He checked the address on the bag. It was unfamiliar to him; he’d never delivered there, but he knew the neighborhood—up five blocks and over three from the deli—to be pretty sketchy. He had barely escaped getting mugged there only the previous Friday when someone turned a corner at just the right time and scared a strung out, knife-wielding creep away. So he had his head on a swivel as he approached the building to which he was delivering. But the block was quite crowded this day with folks out enjoying their day off. He’d been so intent on the people around him that he only noticed as he was at the foot of the building’s front steps that ominous clouds had gathered. The first few drops, big and thick, crashed hard onto his head just as he was buzzed into the building. The apartment was 513. The good news was that the building had an elevator. The bad news was the door to it was covered by two strips of police tape x-ed across the opening. He tried not to think about what that meant as he mounted the first flight of stairs.
At the top of the fifth flight, he looked right, finding 501. On the left, he found 530. He figured the floor made a complete square and the math favored going right. He was right about the square part but way off on the math. After he turned left, the numbered rooms ended halfway down the hall at 510. There were lots of unmarked doors going nearly to the far back left corner of the building before they started having numbers again. As a result, he was two-thirds of the way back around to the stairwell before he found the door he sought.
The response to his knock was little more than a rustle at first. It sounded like someone had attempted to quietly shuffle to the door, but did it poorly. As he waited, he noted an acrid odor, something like nail polish remover, rubbing alcohol, and some sort of chemical all mixed together. After maybe 30 seconds, he heard someone call out through the door that he or she—he couldn't tell which—would be just a minute. It felt more like five, but eventually the door opened just a crack, enough for him to see an almost freakishly large bloodshot eyeball staring out at him. This struck him odd since the door was equipped with a peephole, but he let it pass.
“Betelbaum’s Deli,” he said, holding up the bag.
Before he could react, the door opened an inch or two more and a long, spindly arm shot out, grabbing the bag from his hand. He didn’t even have time to yelp a protest before the bag disappeared inside the room and the door slammed shut. Stunned, he stood slack-jawed for a few seconds. Then he tried the knob. Locked. So he pounded on the door, shouting.
“Hey, you forgot to pay your bill! Hello?
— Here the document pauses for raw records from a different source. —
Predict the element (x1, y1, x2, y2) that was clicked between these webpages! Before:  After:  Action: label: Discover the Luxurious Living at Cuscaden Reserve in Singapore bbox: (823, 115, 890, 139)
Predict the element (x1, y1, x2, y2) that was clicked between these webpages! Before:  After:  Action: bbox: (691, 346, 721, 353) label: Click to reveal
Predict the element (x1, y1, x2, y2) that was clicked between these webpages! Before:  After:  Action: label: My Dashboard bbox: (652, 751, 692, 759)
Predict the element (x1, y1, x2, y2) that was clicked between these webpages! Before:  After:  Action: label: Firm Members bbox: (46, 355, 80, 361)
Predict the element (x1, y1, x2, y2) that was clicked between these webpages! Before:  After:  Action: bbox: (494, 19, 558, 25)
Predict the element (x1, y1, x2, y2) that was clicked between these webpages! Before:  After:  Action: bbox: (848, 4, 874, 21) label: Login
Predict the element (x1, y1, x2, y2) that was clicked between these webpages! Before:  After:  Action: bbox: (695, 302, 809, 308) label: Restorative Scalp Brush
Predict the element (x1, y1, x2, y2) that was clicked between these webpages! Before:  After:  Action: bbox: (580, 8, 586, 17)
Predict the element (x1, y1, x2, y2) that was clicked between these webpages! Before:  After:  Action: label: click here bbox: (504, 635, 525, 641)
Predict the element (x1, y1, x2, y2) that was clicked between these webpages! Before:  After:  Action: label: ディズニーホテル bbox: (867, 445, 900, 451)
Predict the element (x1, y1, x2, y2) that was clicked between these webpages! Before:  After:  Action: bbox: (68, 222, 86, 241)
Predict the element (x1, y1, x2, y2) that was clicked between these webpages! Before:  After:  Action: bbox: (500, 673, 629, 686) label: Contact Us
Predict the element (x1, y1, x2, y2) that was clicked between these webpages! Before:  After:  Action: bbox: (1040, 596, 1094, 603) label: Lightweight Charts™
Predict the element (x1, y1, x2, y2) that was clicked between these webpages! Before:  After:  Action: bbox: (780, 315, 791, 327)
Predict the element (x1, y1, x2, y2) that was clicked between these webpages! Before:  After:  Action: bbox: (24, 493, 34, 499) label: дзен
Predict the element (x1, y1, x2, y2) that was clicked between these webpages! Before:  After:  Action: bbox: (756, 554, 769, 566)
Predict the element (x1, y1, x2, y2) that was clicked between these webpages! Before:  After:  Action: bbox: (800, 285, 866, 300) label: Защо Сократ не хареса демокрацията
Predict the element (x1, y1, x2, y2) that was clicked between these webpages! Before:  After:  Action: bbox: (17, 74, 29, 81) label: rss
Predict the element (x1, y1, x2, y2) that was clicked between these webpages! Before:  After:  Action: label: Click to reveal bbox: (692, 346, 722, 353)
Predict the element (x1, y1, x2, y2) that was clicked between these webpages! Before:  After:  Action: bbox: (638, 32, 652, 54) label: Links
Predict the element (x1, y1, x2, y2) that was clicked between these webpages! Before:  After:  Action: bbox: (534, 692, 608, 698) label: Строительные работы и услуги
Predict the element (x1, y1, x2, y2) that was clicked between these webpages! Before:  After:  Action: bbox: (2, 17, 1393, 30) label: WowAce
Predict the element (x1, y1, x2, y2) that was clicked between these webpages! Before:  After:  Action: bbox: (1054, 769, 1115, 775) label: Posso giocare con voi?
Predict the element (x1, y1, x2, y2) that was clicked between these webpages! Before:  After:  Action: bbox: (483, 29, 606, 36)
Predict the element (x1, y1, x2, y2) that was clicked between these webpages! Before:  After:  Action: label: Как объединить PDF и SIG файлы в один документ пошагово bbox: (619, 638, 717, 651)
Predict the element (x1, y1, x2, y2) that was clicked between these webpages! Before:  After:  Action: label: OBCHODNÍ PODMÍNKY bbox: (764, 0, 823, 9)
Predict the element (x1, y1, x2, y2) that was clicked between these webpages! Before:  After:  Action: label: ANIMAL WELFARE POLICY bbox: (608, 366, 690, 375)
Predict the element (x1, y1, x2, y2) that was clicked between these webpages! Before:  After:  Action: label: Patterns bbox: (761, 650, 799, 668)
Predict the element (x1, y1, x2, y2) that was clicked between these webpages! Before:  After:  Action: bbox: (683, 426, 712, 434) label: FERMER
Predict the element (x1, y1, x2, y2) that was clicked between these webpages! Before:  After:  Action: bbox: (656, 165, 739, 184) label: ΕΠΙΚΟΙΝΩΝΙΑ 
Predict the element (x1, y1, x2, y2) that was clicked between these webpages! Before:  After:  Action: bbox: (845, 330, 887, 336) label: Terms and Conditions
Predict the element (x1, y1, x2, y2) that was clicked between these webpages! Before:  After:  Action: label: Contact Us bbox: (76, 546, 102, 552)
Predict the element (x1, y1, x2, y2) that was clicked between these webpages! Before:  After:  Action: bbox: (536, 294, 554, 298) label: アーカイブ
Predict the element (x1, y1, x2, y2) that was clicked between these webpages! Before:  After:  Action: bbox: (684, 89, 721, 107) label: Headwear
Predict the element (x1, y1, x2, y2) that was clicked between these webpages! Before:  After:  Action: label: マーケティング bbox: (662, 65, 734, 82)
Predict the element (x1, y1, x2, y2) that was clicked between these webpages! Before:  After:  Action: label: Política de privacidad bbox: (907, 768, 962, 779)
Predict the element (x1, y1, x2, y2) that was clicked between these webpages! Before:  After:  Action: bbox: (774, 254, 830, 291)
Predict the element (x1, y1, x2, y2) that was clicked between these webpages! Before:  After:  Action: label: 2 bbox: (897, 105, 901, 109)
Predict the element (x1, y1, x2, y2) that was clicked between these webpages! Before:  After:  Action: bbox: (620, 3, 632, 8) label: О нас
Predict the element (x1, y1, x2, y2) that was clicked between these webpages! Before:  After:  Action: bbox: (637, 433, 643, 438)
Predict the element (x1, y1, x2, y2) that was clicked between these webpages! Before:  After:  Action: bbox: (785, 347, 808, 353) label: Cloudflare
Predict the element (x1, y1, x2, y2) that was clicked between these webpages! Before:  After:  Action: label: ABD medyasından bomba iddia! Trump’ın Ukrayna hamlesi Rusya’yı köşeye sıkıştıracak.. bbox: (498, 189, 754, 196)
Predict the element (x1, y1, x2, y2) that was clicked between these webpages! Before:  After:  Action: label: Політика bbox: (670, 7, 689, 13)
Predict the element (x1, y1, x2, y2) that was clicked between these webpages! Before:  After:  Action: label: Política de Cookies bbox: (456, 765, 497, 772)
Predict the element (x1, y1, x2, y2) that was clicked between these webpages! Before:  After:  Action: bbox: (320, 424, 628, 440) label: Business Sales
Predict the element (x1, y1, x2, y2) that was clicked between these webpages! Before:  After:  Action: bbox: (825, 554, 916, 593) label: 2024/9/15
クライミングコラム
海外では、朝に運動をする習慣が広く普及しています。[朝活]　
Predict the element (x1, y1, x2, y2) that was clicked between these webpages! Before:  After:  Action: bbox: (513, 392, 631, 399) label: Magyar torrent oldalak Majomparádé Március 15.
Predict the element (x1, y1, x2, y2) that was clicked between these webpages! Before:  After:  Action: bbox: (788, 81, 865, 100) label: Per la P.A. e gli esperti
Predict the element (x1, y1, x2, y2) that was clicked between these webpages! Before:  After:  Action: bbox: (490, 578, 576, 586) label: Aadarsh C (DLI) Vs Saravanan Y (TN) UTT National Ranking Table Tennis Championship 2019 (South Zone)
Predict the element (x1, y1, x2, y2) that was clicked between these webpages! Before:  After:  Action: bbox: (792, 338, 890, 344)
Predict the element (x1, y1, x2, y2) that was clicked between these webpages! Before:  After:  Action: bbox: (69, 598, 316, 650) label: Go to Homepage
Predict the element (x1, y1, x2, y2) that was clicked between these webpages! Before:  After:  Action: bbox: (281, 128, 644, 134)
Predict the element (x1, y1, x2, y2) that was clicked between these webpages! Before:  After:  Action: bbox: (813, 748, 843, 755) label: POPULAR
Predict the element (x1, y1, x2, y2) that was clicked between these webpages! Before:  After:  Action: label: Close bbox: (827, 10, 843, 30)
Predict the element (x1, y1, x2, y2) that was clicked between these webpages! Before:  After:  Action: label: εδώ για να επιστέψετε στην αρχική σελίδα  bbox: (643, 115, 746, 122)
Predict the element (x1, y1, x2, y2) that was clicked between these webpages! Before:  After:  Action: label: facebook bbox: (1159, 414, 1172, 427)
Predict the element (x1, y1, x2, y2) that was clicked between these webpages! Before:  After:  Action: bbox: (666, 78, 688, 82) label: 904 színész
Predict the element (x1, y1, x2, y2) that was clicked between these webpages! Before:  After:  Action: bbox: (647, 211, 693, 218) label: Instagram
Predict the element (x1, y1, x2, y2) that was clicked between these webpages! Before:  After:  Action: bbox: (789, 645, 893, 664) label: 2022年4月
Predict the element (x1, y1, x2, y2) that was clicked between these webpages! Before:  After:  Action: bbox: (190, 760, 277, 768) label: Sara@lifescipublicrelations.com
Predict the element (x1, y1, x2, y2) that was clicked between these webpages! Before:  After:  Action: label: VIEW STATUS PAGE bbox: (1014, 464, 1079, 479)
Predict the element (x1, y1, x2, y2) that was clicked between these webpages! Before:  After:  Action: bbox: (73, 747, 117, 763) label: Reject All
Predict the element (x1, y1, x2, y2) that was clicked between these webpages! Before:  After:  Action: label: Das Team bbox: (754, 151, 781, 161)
Anybody in there?”
He felt a little silly after saying the last thing, since, unless he’d climbed out the window and gone down the fire escape or he was Spiderman, the sandwich napper was probably inside. He waited a few seconds before raising his hand to knock again. Before he did so, though, he heard an odd click from inside the room. His eyes grew wide and the words he was going to shout caught in his throat. Was that…?
The next second, the top half of the door exploded. The bullet pounded into his left shoulder like Superman’s fist, driving him against the wall behind him so hard it knocked the air from his lungs. For a split second, he felt no pain, but that was almost instantaneously replaced by a searing heat radiating out from his wound. Half expecting to see his shoulder ablaze, he looked down; at the sight of his white Betelbaum’s Deli shirt quickly growing crimson, his eyes rolled back in his head and he slumped, unconscious, onto the grimy floor.